My alarm went off at seven o’clock. By the time I hit the snooze twice and made my bed and washed my face and fed the cat and prepared a cup of tea, it was nearly eight o’clock. The wind outside was strong, and the sky was bruised and swollen with clouds ready to split open and dump the pure, sparkling tears of a God battered by our worst behavior onto our heads.
While I was checking to see if my spider-friend Foxy had ever come back to build a new web (she’d gone missing after the last heavy rain) it occurred to me to write a Citizen Jim story on this morning.
There was a knock at the door. I thought it might be the mail carrier alerting me to the fact that my monthly shipment of Yorkshire Tea was being delivered—and God knew I needed it, as I was down to 30 or 40 teabags.
Unfortunately, it was only Lancelot, a fit bloke from Winchester, England who, along with his wife and kids, lives next door to me. As soon as I saw who it was, I hoped he wasn’t wanting to borrow any tea since, as I just mentioned, I was down to nearly nothing in that department.
“Hate to be a bother, but I was jogging by and noticed there’s something knocking around inside the boot of your car,” he said.
The cat was in the house, so I knew it wasn’t her. And a spider is too small to make much of a racket inside the trunk of a car, so I knew he hadn’t found Foxy.
“It’s probably just Chad,” I said.
Lancelot gave me a weird look.
“That’s what I named the rabid raccoon who’s been skulking around the neighborhood,” I said.
“Actually, whatever’s in there is screaming—like human screams, not raccoon screams,” he said. “You need me to take a look for you?”
The last thing I wanted was some handsome foreigner playing knight errant to a damsel in distress—because I was neither. “No worries,” I said. “Thanks for letting me know.”
“Cheers!” he said, and jogged down my walk way toward the street.
I took my keys out of the lock on the front door and hit the trunk emblem on my key fob.
“…better let me out of here or I’ll sue you and the descendants of Henry Ford to the moon and back!” the voice of Citizen Jim yelled. “You won’t even have the memory of a pot to piss in when I’m through with you!”
I used a branch that had blown off the pecan tree to lift the trunk from a safe distance. “Is that you, Precious Lamb?” I asked, still standing far away from the car.
“Close the trunk and take me to a doctor right now!” he yelled.
And so I did.
When we pulled up outside the cottage his mother rented in a retirement village, I repeated my request that he tell me why he’d been hiding in my trunk to begin with.
“I wanted to surprise you, all right? I wanted to make you happy by showing up just to say hello on a dreary day, like best friends do,” he said. “I guess it’s true that no good deed goes unpunished.”
“Why didn’t you just knock on the door and come inside so we could have a chat?” I asked, though I did not add that I would’ve offered him a cuppa, since I wouldn’t have.
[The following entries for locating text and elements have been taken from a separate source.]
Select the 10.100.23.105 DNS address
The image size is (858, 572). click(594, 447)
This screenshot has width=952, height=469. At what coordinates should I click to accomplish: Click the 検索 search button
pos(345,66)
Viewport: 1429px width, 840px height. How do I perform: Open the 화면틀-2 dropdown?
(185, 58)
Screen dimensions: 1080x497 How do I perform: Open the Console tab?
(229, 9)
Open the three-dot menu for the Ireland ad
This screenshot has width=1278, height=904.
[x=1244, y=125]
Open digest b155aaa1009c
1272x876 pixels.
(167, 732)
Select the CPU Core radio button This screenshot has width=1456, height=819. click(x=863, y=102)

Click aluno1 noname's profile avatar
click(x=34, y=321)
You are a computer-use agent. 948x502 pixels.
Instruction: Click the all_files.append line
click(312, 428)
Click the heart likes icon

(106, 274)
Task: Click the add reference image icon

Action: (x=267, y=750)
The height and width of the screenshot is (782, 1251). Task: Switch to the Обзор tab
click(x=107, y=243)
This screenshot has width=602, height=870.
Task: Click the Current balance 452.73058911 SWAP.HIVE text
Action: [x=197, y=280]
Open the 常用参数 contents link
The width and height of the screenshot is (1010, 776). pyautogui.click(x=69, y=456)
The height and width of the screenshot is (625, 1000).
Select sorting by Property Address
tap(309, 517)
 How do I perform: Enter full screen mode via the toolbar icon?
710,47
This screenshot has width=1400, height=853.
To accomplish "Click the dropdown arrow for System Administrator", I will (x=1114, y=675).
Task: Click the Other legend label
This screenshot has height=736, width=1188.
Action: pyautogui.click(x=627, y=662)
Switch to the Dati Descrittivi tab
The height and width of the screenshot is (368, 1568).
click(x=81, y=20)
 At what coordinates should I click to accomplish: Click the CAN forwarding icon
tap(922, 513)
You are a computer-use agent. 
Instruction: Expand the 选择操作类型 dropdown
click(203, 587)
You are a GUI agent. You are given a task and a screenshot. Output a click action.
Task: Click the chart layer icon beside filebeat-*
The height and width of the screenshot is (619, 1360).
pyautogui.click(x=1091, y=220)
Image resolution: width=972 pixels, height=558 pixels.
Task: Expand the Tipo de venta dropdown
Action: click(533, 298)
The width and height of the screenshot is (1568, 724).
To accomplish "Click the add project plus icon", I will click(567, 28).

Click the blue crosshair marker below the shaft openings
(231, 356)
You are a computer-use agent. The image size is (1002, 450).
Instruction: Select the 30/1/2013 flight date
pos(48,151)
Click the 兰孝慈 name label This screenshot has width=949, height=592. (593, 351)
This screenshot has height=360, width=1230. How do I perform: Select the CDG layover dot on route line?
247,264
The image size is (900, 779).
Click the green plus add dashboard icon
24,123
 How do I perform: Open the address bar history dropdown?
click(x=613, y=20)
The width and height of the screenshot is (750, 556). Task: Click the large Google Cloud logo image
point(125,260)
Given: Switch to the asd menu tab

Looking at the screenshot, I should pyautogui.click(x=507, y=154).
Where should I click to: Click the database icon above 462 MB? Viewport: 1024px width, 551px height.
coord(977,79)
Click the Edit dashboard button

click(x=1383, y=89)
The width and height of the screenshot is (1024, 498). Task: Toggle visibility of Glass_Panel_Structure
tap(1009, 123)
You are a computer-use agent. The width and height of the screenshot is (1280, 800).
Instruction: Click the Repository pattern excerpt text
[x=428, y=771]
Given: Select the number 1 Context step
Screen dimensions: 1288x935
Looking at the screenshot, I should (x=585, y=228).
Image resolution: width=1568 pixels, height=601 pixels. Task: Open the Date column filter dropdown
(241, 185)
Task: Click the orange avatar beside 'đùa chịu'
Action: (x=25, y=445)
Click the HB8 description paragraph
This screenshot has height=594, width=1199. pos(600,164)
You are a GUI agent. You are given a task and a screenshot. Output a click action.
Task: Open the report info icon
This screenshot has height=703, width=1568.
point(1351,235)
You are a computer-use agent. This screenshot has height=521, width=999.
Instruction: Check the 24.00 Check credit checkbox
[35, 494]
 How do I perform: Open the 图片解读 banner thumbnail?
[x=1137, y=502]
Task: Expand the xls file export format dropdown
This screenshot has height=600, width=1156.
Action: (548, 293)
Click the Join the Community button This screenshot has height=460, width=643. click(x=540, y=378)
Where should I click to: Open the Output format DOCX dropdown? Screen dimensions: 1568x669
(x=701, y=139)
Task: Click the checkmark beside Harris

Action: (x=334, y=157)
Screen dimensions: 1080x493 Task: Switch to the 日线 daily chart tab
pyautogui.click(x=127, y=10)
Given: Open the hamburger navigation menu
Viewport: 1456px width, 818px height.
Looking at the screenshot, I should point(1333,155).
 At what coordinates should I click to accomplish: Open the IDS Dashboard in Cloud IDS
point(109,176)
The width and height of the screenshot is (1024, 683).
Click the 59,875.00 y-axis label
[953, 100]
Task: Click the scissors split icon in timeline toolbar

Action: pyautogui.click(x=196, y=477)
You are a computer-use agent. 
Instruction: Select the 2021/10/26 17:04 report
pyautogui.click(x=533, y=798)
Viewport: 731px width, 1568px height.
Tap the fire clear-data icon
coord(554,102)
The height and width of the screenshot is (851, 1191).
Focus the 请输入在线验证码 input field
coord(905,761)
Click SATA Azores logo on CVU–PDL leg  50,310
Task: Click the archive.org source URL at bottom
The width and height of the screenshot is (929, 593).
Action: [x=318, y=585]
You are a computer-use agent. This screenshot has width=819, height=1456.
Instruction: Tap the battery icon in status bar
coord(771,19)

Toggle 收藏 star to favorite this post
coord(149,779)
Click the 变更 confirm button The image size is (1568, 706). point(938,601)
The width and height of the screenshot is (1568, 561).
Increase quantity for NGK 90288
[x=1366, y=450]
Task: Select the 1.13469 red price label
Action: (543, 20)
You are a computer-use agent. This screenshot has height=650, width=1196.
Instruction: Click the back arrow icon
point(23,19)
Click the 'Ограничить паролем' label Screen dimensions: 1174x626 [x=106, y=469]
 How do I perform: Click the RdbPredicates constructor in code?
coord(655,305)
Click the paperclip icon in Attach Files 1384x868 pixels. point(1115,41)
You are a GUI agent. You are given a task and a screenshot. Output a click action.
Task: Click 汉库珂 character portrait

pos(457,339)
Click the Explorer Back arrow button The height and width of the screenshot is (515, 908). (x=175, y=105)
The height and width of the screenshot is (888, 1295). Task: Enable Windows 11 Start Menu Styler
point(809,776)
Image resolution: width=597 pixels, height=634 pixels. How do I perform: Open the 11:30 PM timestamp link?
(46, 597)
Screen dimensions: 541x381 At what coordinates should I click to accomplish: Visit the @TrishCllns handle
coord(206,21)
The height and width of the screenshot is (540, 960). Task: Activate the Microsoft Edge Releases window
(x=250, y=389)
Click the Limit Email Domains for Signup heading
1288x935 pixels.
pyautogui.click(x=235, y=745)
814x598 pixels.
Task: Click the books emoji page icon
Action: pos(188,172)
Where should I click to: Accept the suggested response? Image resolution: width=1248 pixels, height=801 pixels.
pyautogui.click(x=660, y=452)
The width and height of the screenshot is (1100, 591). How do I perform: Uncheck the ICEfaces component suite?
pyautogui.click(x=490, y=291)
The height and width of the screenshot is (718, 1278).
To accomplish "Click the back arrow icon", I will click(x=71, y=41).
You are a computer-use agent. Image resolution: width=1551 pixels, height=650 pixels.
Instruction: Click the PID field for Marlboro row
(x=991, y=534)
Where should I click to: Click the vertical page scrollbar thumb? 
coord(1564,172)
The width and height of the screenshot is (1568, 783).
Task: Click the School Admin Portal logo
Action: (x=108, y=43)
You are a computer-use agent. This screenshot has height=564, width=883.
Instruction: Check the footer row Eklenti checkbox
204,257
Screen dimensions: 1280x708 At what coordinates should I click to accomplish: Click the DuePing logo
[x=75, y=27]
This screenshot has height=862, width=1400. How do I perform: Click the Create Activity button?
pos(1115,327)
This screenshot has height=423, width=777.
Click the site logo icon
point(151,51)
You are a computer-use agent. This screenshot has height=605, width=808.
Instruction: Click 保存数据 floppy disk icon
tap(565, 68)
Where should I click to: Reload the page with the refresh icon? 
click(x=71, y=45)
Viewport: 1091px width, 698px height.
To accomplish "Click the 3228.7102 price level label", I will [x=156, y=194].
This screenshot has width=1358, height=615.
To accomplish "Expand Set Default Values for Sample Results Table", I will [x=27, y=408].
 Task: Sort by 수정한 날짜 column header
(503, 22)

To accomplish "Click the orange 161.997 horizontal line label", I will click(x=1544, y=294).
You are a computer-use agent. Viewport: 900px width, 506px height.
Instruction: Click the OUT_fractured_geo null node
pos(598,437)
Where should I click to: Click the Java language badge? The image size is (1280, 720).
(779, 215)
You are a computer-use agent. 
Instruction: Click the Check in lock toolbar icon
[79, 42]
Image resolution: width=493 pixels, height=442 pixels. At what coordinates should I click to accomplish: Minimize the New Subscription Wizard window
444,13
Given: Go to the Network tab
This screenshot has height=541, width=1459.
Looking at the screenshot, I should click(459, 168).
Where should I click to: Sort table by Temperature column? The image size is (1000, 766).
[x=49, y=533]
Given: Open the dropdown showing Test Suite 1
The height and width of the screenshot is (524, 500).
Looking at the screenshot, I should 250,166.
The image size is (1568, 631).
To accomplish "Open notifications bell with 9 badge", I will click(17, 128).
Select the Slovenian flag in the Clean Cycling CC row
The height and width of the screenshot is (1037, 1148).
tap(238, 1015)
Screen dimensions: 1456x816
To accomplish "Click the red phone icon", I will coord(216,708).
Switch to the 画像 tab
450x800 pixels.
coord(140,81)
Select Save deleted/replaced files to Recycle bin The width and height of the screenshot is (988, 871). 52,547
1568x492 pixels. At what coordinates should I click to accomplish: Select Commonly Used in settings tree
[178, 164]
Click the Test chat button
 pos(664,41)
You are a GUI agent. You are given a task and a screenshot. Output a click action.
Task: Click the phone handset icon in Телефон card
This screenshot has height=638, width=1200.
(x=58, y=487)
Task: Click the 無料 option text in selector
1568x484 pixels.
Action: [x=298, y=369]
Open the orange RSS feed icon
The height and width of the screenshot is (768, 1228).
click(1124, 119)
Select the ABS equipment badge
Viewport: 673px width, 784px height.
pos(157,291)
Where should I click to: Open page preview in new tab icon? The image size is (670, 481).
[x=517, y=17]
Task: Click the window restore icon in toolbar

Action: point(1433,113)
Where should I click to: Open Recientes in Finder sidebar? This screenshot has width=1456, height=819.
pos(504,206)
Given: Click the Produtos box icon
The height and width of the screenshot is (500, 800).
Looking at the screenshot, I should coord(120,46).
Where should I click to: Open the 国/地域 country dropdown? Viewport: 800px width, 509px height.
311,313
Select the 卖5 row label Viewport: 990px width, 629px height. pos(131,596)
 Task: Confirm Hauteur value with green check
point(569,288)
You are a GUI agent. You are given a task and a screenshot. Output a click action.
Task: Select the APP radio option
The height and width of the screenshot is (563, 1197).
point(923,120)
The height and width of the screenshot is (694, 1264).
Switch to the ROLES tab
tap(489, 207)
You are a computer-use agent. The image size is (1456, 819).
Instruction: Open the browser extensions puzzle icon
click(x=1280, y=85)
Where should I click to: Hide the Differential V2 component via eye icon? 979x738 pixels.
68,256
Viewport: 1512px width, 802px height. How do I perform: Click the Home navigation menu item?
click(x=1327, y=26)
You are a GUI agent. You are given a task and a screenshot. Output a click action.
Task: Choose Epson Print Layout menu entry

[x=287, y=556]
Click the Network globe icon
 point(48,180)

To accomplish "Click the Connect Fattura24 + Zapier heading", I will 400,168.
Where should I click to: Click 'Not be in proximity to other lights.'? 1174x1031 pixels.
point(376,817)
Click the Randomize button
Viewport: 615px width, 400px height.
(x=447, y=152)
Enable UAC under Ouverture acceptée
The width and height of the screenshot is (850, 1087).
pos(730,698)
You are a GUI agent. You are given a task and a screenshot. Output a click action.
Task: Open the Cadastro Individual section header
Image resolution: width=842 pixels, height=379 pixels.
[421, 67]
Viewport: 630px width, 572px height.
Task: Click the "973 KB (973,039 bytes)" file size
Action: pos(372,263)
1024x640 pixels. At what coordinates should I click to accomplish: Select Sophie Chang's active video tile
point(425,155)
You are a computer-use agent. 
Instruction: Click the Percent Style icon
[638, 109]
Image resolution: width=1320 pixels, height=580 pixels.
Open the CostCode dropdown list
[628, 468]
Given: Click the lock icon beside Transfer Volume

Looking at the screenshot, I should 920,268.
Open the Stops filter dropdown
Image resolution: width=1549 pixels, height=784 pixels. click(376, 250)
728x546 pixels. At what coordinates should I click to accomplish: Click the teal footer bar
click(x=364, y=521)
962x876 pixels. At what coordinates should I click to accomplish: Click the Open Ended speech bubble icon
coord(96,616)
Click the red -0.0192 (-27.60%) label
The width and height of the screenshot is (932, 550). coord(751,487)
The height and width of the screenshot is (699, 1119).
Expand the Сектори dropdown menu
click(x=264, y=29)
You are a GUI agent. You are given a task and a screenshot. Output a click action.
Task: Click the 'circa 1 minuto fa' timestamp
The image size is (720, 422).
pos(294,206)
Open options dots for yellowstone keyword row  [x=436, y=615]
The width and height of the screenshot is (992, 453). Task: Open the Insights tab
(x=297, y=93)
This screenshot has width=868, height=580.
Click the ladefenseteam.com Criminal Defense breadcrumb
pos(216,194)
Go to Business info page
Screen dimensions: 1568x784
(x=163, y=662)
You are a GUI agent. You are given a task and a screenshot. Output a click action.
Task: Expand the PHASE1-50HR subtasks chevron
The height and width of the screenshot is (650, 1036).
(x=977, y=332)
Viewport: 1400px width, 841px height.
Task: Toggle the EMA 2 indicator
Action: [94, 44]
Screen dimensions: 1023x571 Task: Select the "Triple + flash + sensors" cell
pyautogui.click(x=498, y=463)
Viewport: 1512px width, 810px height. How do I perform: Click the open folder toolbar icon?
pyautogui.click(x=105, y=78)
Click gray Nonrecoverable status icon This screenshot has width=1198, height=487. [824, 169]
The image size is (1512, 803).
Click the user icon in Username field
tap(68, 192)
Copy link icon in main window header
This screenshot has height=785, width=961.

I was running too low on tea for that kind of hospitality.
“I figured you’d be going to the grocery store at some point, so I got in the trunk so I could wait on you to open it,” he said. “Then I was going to jump out and say, ‘Surprise!’ and take a picture of you screaming and crapping in your pants so I could post it on Instagram with all my other Halloween photos.”
As stupid as it sounded, I knew he was telling me the truth.
“I just didn’t know I’d be in there for six hours while you piddle-farted around inside your house,” he said, wincing as he touched the back of his head.
“I’m sorry,” I said. “I’ll do better from now on.”
“I might have this crick in my neck for the rest of my life!” he said.
“I just said I’ll do better from now on,” I reminded him.
“And don’t worry, I won’t tell Mama who did this to me,” he said. “For some reason she thinks you’re a good friend to me and I don’t want to ruin that for her.”
“Thanks,” I said as he moaned and groaned and grunted while getting out of my car. “Feel better.”
Citizen Jim slammed the door and shuffled away without saying goodbye.